* **Work to be completed**
Reproduce the lines of the data below exactly, starting at the line that contains "You are a GUI" and ending after the line that contains "This screenshot has width=1258, height=653.".

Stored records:

════════════════

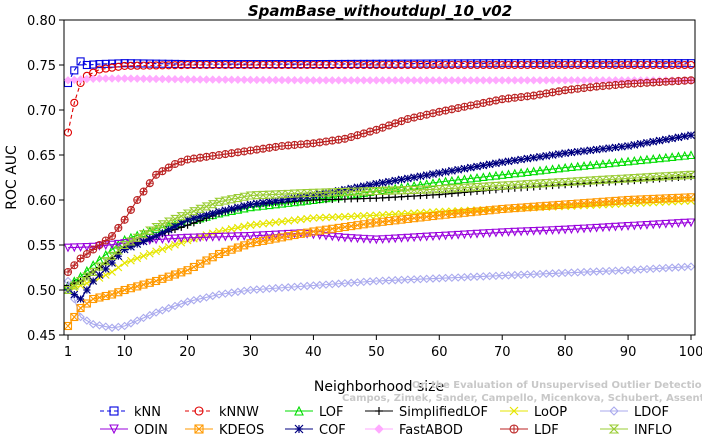  I want to click on legend-item-simplifiedlof: SimplifiedLOF, so click(426, 412).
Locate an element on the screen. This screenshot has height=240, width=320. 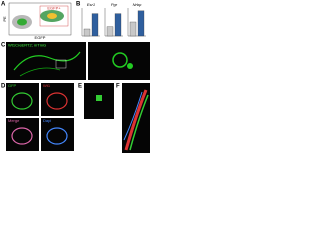
image-grid: GFP Wt1 Merge Dapi is located at coordinates (40, 117).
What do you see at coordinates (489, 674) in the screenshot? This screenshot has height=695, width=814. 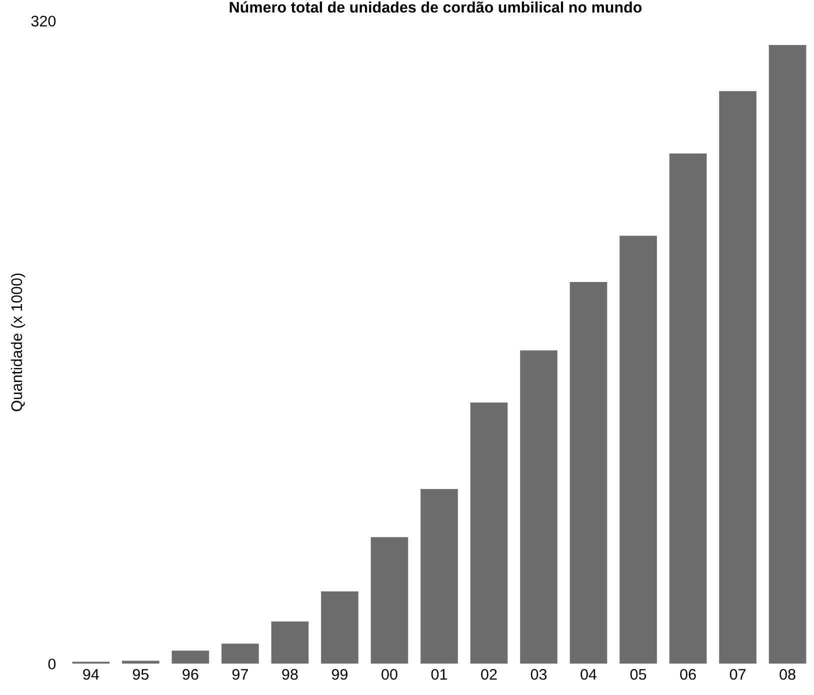 I see `x-tick-label: 02` at bounding box center [489, 674].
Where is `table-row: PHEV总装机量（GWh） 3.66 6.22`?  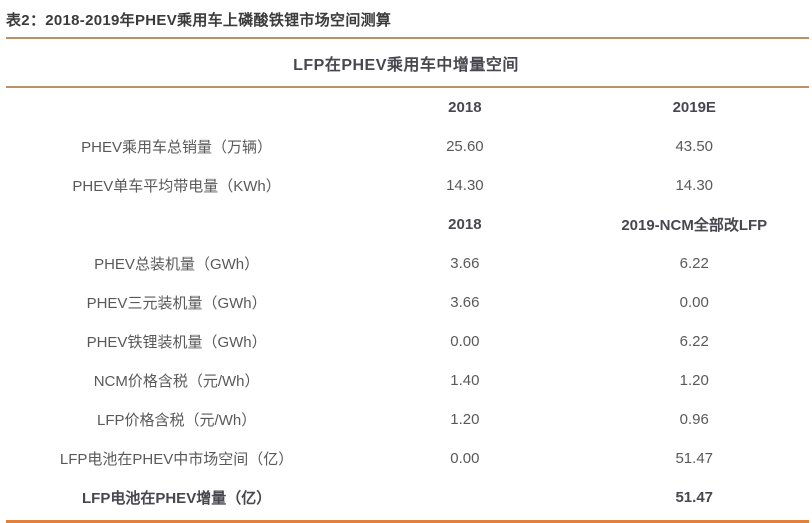 table-row: PHEV总装机量（GWh） 3.66 6.22 is located at coordinates (406, 264).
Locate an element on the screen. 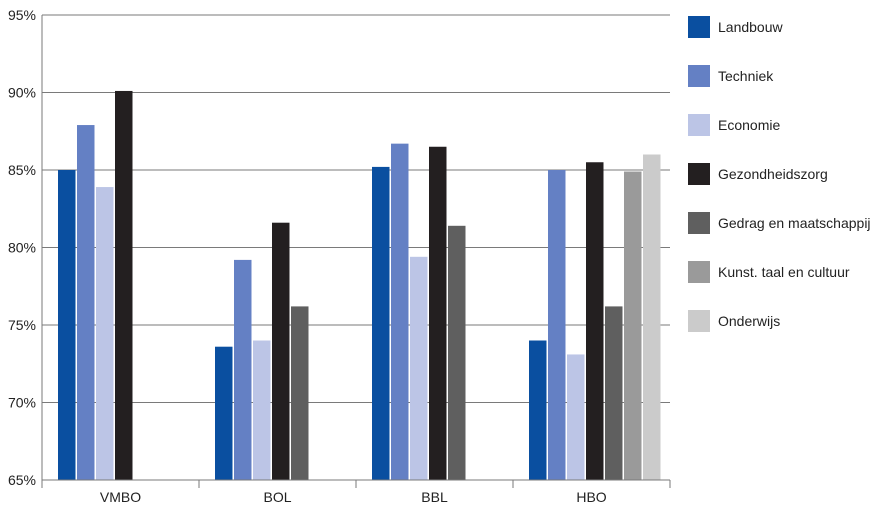  bar-economie-bol is located at coordinates (262, 411).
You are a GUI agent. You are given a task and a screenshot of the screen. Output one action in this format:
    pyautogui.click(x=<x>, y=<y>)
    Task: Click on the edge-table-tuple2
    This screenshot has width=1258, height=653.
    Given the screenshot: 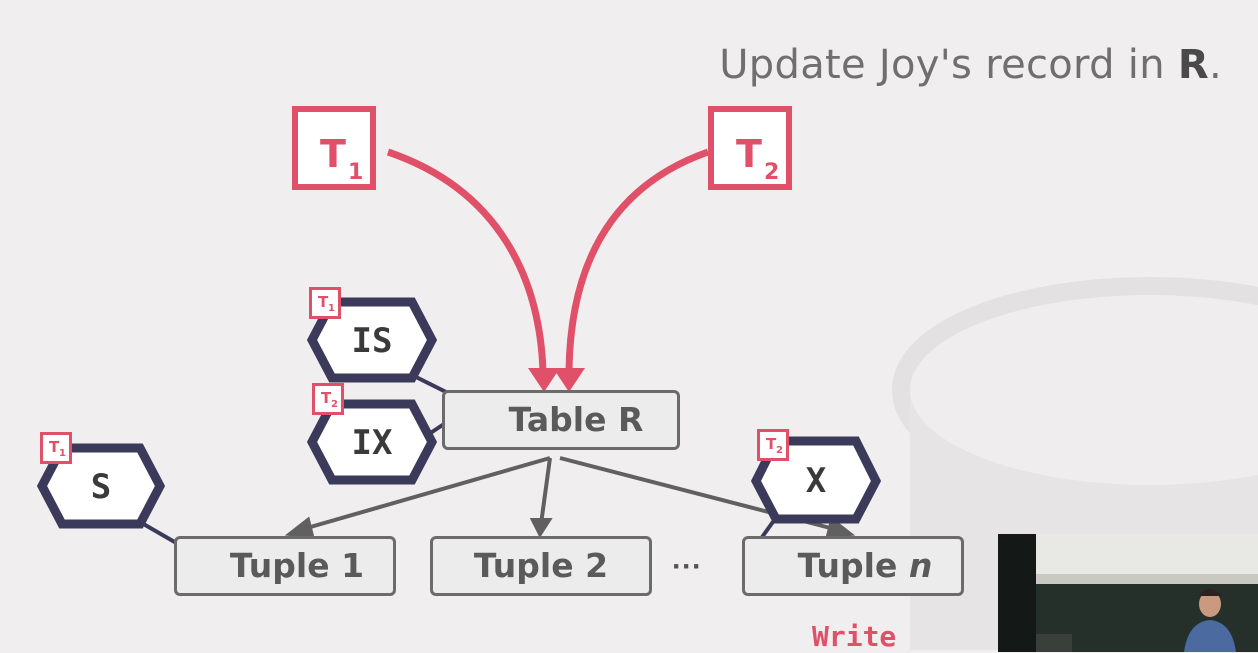 What is the action you would take?
    pyautogui.click(x=546, y=491)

════════════════

* **Exercise solution**
You are a GUI agent. You are given a task and a screenshot of the screen. Output one action in this format:
    pyautogui.click(x=<x>, y=<y>)
    Task: Click on the edge-table-tuple2
    This screenshot has width=1258, height=653.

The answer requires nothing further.